ECLI:NL:RBDHA:2021:8839
Rechtbank Den Haag
- Eerste aanleg - enkelvoudig
- Rechtspraak.nl
Weigering uitbetaling WW-uitkering wegens te late aanvraag en gebrek aan bijzondere omstandigheden
Op 12 augustus 2021 heeft de Rechtbank Den Haag uitspraak gedaan in de zaak tussen eiseres en de Raad van bestuur van het Uitvoeringsinstituut werknemersverzekeringen. Eiseres had een WW-uitkering aangevraagd, maar deze werd niet uitbetaald omdat de aanvraag te laat was ingediend.
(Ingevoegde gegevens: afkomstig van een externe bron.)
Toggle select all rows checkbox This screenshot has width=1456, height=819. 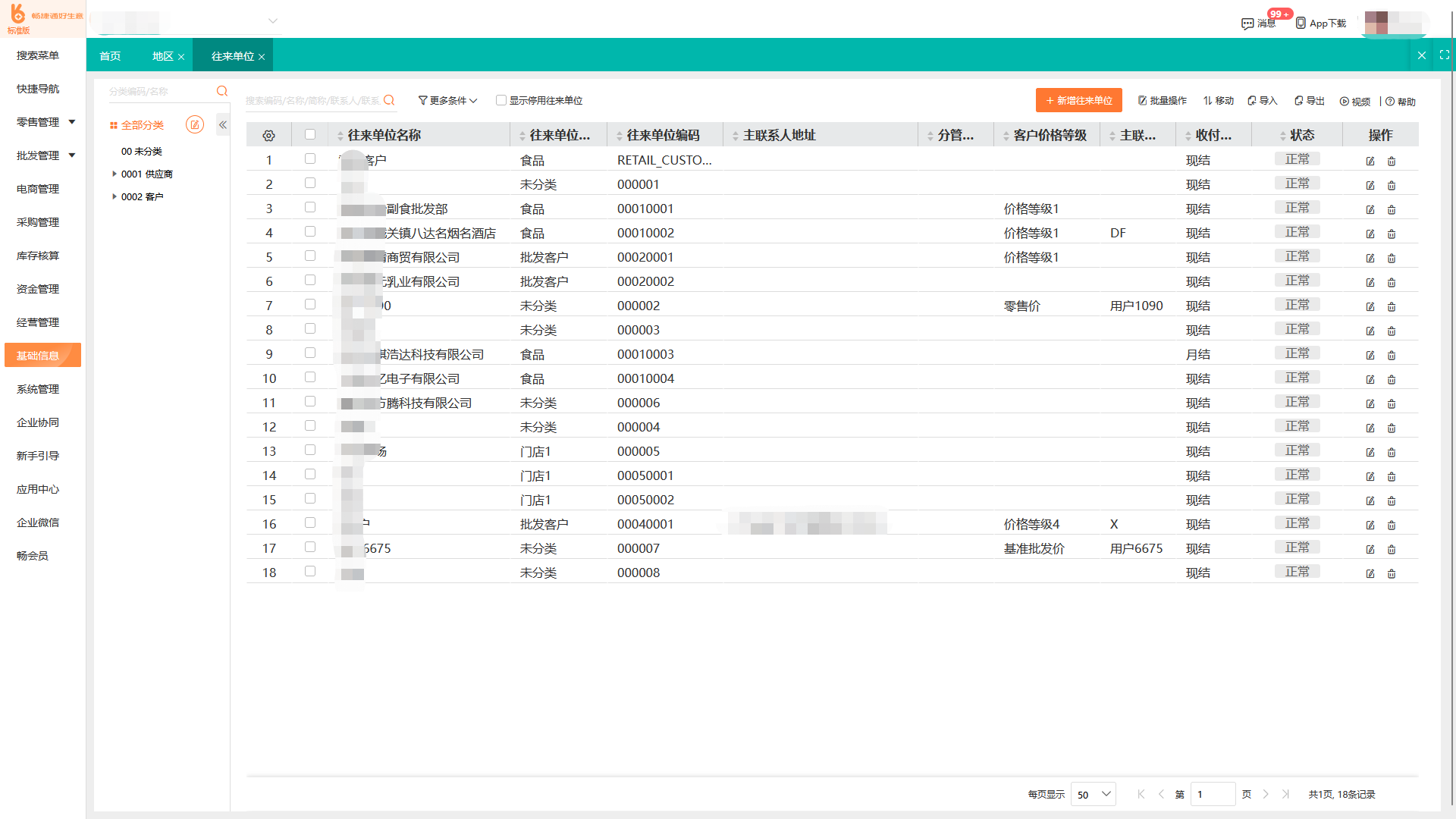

De rechtbank oordeelde dat eiseres per 30 april 2019 recht had op een WW-uitkering, maar dat deze niet kon worden uitbetaald omdat de aanvraag meer dan 26 weken na de relevante periode was ingediend. Eiseres had aangevoerd dat zij in het buitenland verbleef en geen geldig woonadres had, maar de rechtbank oordeelde dat zij niet voldoende bewijs had geleverd voor deze stellingen. De rechtbank concludeerde dat er geen bijzondere omstandigheden waren die een afwijking van de wettelijke termijn rechtvaardigden. Het beroep van eiseres werd ongegrond verklaard, en de rechtbank wees erop dat de late aanvraag door eiseres zelf was veroorzaakt. De uitspraak benadrukt het belang van tijdige aanvragen voor uitkeringen en de strikte toepassing van de wettelijke termijnen.